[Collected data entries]
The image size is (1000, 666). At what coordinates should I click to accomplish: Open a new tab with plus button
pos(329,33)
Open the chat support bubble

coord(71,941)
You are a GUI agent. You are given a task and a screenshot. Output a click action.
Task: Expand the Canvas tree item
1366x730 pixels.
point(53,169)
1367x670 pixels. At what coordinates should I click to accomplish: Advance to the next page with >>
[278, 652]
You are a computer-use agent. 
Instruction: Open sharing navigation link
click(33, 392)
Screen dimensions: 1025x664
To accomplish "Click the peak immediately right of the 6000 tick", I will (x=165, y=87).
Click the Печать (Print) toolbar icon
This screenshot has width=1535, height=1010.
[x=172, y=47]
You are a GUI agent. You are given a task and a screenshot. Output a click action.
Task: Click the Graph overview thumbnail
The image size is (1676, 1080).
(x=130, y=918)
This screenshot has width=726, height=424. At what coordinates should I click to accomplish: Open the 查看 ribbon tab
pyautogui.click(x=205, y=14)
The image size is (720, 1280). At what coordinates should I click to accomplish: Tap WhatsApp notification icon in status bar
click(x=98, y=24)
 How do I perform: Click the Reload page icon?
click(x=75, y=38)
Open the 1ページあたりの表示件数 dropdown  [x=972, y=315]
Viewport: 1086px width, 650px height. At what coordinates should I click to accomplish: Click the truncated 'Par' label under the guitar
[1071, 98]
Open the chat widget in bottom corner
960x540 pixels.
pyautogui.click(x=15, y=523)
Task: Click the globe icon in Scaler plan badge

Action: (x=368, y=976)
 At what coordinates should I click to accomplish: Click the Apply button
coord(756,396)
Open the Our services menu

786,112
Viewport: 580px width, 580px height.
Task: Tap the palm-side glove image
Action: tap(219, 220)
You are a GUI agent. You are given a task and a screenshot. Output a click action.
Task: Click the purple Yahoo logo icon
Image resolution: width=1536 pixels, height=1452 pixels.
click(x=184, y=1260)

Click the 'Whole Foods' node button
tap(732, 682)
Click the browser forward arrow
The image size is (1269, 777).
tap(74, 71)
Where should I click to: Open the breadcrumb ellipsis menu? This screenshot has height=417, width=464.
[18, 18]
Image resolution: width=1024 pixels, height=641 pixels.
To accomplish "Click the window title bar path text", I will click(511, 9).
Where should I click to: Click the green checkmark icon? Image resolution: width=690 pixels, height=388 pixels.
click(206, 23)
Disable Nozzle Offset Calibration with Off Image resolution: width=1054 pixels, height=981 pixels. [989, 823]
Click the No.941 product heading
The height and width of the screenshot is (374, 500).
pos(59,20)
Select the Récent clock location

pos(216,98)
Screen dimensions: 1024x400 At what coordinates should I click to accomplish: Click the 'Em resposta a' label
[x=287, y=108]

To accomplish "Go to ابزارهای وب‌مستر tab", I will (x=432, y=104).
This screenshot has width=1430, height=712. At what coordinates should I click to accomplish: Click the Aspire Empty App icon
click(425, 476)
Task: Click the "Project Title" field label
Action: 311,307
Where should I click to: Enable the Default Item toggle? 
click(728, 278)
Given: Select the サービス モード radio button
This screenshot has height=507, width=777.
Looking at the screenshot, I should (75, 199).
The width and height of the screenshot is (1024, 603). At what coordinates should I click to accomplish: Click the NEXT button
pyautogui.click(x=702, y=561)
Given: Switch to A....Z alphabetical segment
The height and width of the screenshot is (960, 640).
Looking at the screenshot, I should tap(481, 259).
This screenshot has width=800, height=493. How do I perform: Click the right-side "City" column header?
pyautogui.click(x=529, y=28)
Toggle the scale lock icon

### WHAT TO DO
Output the entire data exactly, line for line.

### PROBLEM SOLUTION
The image size is (1000, 666). At what coordinates should I click to accomplish: Open a new tab with plus button
pos(329,33)
Open the chat support bubble

coord(71,941)
You are a GUI agent. You are given a task and a screenshot. Output a click action.
Task: Expand the Canvas tree item
1366x730 pixels.
point(53,169)
1367x670 pixels. At what coordinates should I click to accomplish: Advance to the next page with >>
[278, 652]
You are a computer-use agent. 
Instruction: Open sharing navigation link
click(33, 392)
Screen dimensions: 1025x664
To accomplish "Click the peak immediately right of the 6000 tick", I will (x=165, y=87).
Click the Печать (Print) toolbar icon
This screenshot has width=1535, height=1010.
[x=172, y=47]
You are a GUI agent. You are given a task and a screenshot. Output a click action.
Task: Click the Graph overview thumbnail
The image size is (1676, 1080).
(x=130, y=918)
This screenshot has width=726, height=424. At what coordinates should I click to accomplish: Open the 查看 ribbon tab
pyautogui.click(x=205, y=14)
The image size is (720, 1280). At what coordinates should I click to accomplish: Tap WhatsApp notification icon in status bar
click(x=98, y=24)
 How do I perform: Click the Reload page icon?
click(x=75, y=38)
Open the 1ページあたりの表示件数 dropdown  [x=972, y=315]
Viewport: 1086px width, 650px height. At what coordinates should I click to accomplish: Click the truncated 'Par' label under the guitar
[1071, 98]
Open the chat widget in bottom corner
960x540 pixels.
pyautogui.click(x=15, y=523)
Task: Click the globe icon in Scaler plan badge

Action: (x=368, y=976)
 At what coordinates should I click to accomplish: Click the Apply button
coord(756,396)
Open the Our services menu

786,112
Viewport: 580px width, 580px height.
Task: Tap the palm-side glove image
Action: tap(219, 220)
You are a GUI agent. You are given a task and a screenshot. Output a click action.
Task: Click the purple Yahoo logo icon
Image resolution: width=1536 pixels, height=1452 pixels.
click(x=184, y=1260)

Click the 'Whole Foods' node button
tap(732, 682)
Click the browser forward arrow
The image size is (1269, 777).
tap(74, 71)
Where should I click to: Open the breadcrumb ellipsis menu? This screenshot has height=417, width=464.
[18, 18]
Image resolution: width=1024 pixels, height=641 pixels.
To accomplish "Click the window title bar path text", I will click(511, 9).
Where should I click to: Click the green checkmark icon? Image resolution: width=690 pixels, height=388 pixels.
click(206, 23)
Disable Nozzle Offset Calibration with Off Image resolution: width=1054 pixels, height=981 pixels. [989, 823]
Click the No.941 product heading
The height and width of the screenshot is (374, 500).
pos(59,20)
Select the Récent clock location

pos(216,98)
Screen dimensions: 1024x400 At what coordinates should I click to accomplish: Click the 'Em resposta a' label
[x=287, y=108]

To accomplish "Go to ابزارهای وب‌مستر tab", I will (x=432, y=104).
This screenshot has width=1430, height=712. At what coordinates should I click to accomplish: Click the Aspire Empty App icon
click(425, 476)
Task: Click the "Project Title" field label
Action: 311,307
Where should I click to: Enable the Default Item toggle? 
click(728, 278)
Given: Select the サービス モード radio button
This screenshot has height=507, width=777.
Looking at the screenshot, I should (75, 199).
The width and height of the screenshot is (1024, 603). At what coordinates should I click to accomplish: Click the NEXT button
pyautogui.click(x=702, y=561)
Given: Switch to A....Z alphabetical segment
The height and width of the screenshot is (960, 640).
Looking at the screenshot, I should tap(481, 259).
This screenshot has width=800, height=493. How do I perform: Click the right-side "City" column header?
pyautogui.click(x=529, y=28)
Toggle the scale lock icon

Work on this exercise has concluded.